Suiez les lieux de délectacion,
Soiez joieux sanz le cuer esmouvoir ;
Feu net et cler de genèvre en saison,
Ou jeune bois, faictes en chambre ardoir ;
D'eaues roses vous devez pourveoir,
Odeurs porter, robes plaisans, joyaulx ;
Joye mener, converser entre ceaulx
Que vous amez, et eulx vous ensement,
Et vous gardez des faiz luxuriaux,
Se vous voulez vie avoir longuement.
Prince, encor fault faire purgacion
Sanz différer l'évacuacion
Que chascun doit avoir naturelment,
User d'eaue de bonne région,
Ou flums courans, par modéracion ,
Se vous voulez vie avoir longuement.
Ballade
Sur l’épidémie.
Qui veult son corps en santé maintenir,
Et résister à mort d'épidémie,
Il doit courroux et tristesce fuir ;
Laissier le lieu où est la maladie,
Et fréquenter joieuse compaignie ;
Boire bon vin, nette viande user ;
Port bonne odour contre la punaisie,
Et ne voist hors s'il ne fait bel et cler.
Jeun estomac ne se doit point partir,
Boire matin, et mener sobre vie,
Face cler feu en sa chambre tenir ;
De femme avoir ne li souviengne mie ;
Bains, estuves à son povoir dénie,
Car les humeurs font mouvoir et troubler ;
Soit bien vestus, ait toudis chière lie,
Et ne voist hors s'il ne fait bel et cler.
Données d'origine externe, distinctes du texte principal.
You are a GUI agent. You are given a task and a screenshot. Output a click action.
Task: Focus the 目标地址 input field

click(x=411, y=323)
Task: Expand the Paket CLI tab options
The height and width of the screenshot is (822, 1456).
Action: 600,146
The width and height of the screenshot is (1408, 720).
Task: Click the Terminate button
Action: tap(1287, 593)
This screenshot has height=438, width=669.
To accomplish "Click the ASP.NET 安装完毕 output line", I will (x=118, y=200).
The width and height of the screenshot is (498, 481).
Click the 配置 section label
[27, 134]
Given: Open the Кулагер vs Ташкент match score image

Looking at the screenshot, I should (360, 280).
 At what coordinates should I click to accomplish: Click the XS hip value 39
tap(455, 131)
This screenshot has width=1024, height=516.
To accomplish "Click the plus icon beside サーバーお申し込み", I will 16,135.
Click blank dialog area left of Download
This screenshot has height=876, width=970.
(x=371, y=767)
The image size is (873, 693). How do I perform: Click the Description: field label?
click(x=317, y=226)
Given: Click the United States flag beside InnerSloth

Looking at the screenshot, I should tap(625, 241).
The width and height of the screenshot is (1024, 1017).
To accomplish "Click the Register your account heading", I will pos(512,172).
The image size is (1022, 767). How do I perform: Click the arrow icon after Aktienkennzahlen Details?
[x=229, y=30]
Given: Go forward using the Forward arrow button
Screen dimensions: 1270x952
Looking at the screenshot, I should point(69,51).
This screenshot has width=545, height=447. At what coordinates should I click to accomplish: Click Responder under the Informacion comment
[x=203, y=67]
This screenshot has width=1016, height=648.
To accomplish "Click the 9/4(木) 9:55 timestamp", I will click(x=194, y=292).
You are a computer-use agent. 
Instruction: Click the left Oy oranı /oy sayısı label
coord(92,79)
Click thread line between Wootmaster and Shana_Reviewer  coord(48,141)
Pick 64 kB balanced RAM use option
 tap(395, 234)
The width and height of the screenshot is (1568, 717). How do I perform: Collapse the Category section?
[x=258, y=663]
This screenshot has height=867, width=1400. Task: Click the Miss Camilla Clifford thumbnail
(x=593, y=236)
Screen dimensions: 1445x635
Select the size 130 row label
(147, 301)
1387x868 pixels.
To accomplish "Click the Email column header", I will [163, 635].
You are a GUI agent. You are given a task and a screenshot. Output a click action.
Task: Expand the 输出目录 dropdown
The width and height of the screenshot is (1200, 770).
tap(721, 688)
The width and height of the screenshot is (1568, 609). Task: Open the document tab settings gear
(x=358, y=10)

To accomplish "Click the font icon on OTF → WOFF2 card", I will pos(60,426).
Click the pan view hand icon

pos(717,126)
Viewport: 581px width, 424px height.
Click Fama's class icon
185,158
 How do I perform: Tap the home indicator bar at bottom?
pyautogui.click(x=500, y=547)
De grosses chars et de choulz abstenir
Et de tous fruiz se doit-on en partie,
Cler vin avoir ; sa poulaille rostir,
Connins, perdriz, et pour espicerie,
Canelle avoir, safran, gingembre, et prie ;
Tout d'aigrevin et vergus destremper ;
Dormir au main : ce régime n'oublie,
Et ne voist hors s'il ne fait bel et cler.
Autre ballade
qui moustre les causes et raisons dont vient
l'epidemie
L'air corrompu, la terre venimeuse,
Les corps infects en cymetiere, et mors
En my les champs, en guerre doleureuse,
Chambres coyes ou est li amas ors
D'infections, de puours de dehors
Qu'om fait aux champs, es villes, es chasteaulx
D'ordures grans, de fians par monceaulx,
D'immondices qu'om art, dont c'est folie,
Du mauvais air corrrumpu, de pourceaulx,
Font en mains lieux causer l'epidemie.
La bouche avoir gloute, vie oultrageuse,
Boire et mangier sanz appetit du corps,
Longue seoir a table est perilleuse
Chose, et de mes pluseurs faire rappors,
Et trop salé cerf, vaches, buefs et pors,
Tanche, anguille, congre, tous bestiaulx,
Poissons de mer, lestages , fruiz, poreaulx,
Oingnons et aulx, gros vin trouble en sa lie,
Dur pain mangier et sanz levain gasteaux,
Font en maint lieu causer l'epidemie.
Vivre d'eaues de terre marcageuse,
Estre au gros air quant li brouillas est fors,
Trop main lever, vie luxurieuse,
Sanz mouvement soy courcier est la mors.
Trop chaut, trop froit quant sont ouvers les pors,
Estuves, baings frequenter entre ceaulx
Qui sont infects gens, pourris et meseaulx,
Gendrent a maint semblable maladie,
Et telz choses en ces cas principaulx
Font en mains lieux causer l'epidemie.
Prince, bon fait ces cas especiaulx
Pour sa santé, et outrageux travaulx
Fuir du tout ou du moins en partie.
Que l'en s'espurge, et qu'om se teingne chaux,
Car non garder son corps par telz deffaulx
Font en mains lieux causer l'epidemie.
Je ne vois amie n'amie
Ni personne qui bien die ;
Toute liesse défaut,
Tous cœurs ont pris par assaut
Tristesse et mélancolie.
(...)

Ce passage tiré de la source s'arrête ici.